Le bruit de nos pas

Des portraits sur du papier aux bords ciselés, des émotions sur des visages que le temps n’avait pas encore abîmés, des paysages dans lesquels plusieurs générations se sont côtoyées, sans parfois même se croiser. Ces paysages en noir et blanc dans lesquels j’ai grandi moi aussi, en couleurs. À partir du même lieu, est-ce donc le même récit qui s’écrit ? Celui des sentiments, du vécu, du ressenti. Si les cloches de l’église et les horloges continuent de sonner le temps, elles comptent aussi l’éphémérité de nos pas.
Représenter le corps dans ses sentiments est une tâche difficile. La sensation d’un baiser que l’on aimait déposer sur une joue creusée par les rides, évanouit le souvenir de la peau lisse d’un portrait de jeunesse. D’une certaine manière, le corps éclot sous la rosée de l’aurore pour s’épanouir, puis se fane, lorsque les derniers rayons du soleil laissent apparaitre la nuit. En est-il de même pour le souvenir ? Est-ce que le souvenir peut mourir ou est-ce que le souvenir subsiste ?

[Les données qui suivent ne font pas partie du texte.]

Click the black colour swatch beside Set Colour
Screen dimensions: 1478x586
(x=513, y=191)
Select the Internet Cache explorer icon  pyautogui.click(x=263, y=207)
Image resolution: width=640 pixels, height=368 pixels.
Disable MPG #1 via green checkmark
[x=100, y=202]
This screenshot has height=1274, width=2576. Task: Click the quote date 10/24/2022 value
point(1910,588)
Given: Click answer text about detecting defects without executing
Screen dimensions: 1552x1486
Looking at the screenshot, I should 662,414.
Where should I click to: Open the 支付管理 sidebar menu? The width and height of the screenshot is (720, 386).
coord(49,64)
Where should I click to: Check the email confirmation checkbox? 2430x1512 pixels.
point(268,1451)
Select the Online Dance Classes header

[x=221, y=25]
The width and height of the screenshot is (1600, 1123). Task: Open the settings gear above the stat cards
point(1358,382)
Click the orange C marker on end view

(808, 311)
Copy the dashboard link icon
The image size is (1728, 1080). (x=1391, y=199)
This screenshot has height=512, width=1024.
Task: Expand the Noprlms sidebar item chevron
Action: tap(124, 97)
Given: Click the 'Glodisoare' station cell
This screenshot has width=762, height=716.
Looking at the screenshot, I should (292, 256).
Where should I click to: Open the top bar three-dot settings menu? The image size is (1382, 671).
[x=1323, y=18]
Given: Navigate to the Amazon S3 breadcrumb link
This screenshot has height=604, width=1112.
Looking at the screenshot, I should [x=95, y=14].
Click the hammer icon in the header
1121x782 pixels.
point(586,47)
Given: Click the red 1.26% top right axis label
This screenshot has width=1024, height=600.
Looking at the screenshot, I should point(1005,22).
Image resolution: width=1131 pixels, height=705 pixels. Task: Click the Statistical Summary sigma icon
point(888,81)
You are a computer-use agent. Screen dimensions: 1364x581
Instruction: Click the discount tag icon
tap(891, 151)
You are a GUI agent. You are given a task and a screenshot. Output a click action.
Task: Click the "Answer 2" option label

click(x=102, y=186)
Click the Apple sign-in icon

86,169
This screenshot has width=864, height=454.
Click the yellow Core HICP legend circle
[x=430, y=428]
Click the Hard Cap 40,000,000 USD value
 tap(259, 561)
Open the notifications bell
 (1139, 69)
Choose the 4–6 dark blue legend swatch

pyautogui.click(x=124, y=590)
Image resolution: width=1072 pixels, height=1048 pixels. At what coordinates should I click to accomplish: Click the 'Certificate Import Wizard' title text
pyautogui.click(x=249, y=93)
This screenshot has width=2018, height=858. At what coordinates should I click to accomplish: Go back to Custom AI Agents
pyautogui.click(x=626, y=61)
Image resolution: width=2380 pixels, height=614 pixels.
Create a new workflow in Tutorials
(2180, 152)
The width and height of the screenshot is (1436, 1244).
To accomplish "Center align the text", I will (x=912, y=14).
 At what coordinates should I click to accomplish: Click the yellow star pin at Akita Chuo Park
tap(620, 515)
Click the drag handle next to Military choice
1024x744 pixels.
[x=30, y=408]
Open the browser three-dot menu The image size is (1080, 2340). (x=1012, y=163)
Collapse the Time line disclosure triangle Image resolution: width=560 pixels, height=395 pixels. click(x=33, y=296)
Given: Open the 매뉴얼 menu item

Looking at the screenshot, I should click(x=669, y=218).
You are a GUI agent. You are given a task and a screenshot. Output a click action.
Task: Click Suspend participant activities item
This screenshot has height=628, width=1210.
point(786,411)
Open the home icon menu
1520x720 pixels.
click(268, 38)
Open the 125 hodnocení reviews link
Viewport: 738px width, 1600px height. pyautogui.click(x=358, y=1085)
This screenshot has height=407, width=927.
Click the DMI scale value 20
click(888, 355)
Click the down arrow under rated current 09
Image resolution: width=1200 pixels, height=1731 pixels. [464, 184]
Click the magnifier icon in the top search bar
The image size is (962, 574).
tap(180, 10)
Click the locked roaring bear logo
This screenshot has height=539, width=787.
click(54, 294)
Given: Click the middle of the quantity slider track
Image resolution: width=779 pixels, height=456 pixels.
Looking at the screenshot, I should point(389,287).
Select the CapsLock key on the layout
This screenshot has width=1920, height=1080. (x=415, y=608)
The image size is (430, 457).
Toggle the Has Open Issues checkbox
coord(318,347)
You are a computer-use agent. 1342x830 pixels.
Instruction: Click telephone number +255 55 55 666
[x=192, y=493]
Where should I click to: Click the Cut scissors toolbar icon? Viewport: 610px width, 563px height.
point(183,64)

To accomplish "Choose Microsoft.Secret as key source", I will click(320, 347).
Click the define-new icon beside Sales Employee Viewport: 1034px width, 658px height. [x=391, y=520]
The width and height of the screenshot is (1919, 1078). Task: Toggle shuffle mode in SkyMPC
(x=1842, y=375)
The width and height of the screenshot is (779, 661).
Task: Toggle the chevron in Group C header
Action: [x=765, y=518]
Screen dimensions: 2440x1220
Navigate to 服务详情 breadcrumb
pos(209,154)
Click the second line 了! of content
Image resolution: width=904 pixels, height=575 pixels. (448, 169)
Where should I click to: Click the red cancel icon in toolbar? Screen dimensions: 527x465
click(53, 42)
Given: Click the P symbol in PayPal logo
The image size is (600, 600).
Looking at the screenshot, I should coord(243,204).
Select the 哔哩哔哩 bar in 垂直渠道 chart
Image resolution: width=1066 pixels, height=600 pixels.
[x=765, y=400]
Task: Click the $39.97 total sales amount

La fleur est une matrice puissante qui produit l’air et le fruit. Elle est la vie. Elle accompagne nos mariages, nos baptêmes, nos repas du dimanche et nos deuils. Elle tapisse les murs des maisons de nos aïeux. Elle symbolise l’amour dans sa beauté et sa fragilité. Conservée, la fleur incarne avec poésie la mémoire.
Finalement, nous ne cessons de partir. Dans chaque disparition, nous mourons un peu plus. Mais le souvenir serait-il éternel ? Si comme l’écrivait Jorge Luis Borges : « le temps est l’ajout mécanique du passé, du présent et de l’avenir », l’éternité serait la simultanéité de ces couches, poreuses, qui communiqueraient entre elles. Une stratification des émotions et des souvenirs. Des chemins infinis qui se parcourent en tous sens.
Des pas qui font craquer les feuilles mortes et laissent derrière eux les bruissements des souvenirs. Accumulés dans une boite, ou sur les étagères de ces maisons aux odeurs de naphtaline et de lavande. Que l’on conserve pour un jour les transmettre. Parfois oubliés, parfois transformés en poésie visuelle. Le bruit de nos pas est un projet vivant, en floraison, qui rassemble l’image trouvée et l’image d’aujourd’hui, du même lieu, sous un autre regard. Des collages floraux et temporels, des archives familiales et contemporaines, pour interroger le temps, l’espace, les émotions et l’empreinte que nous laissons sur la mémoire.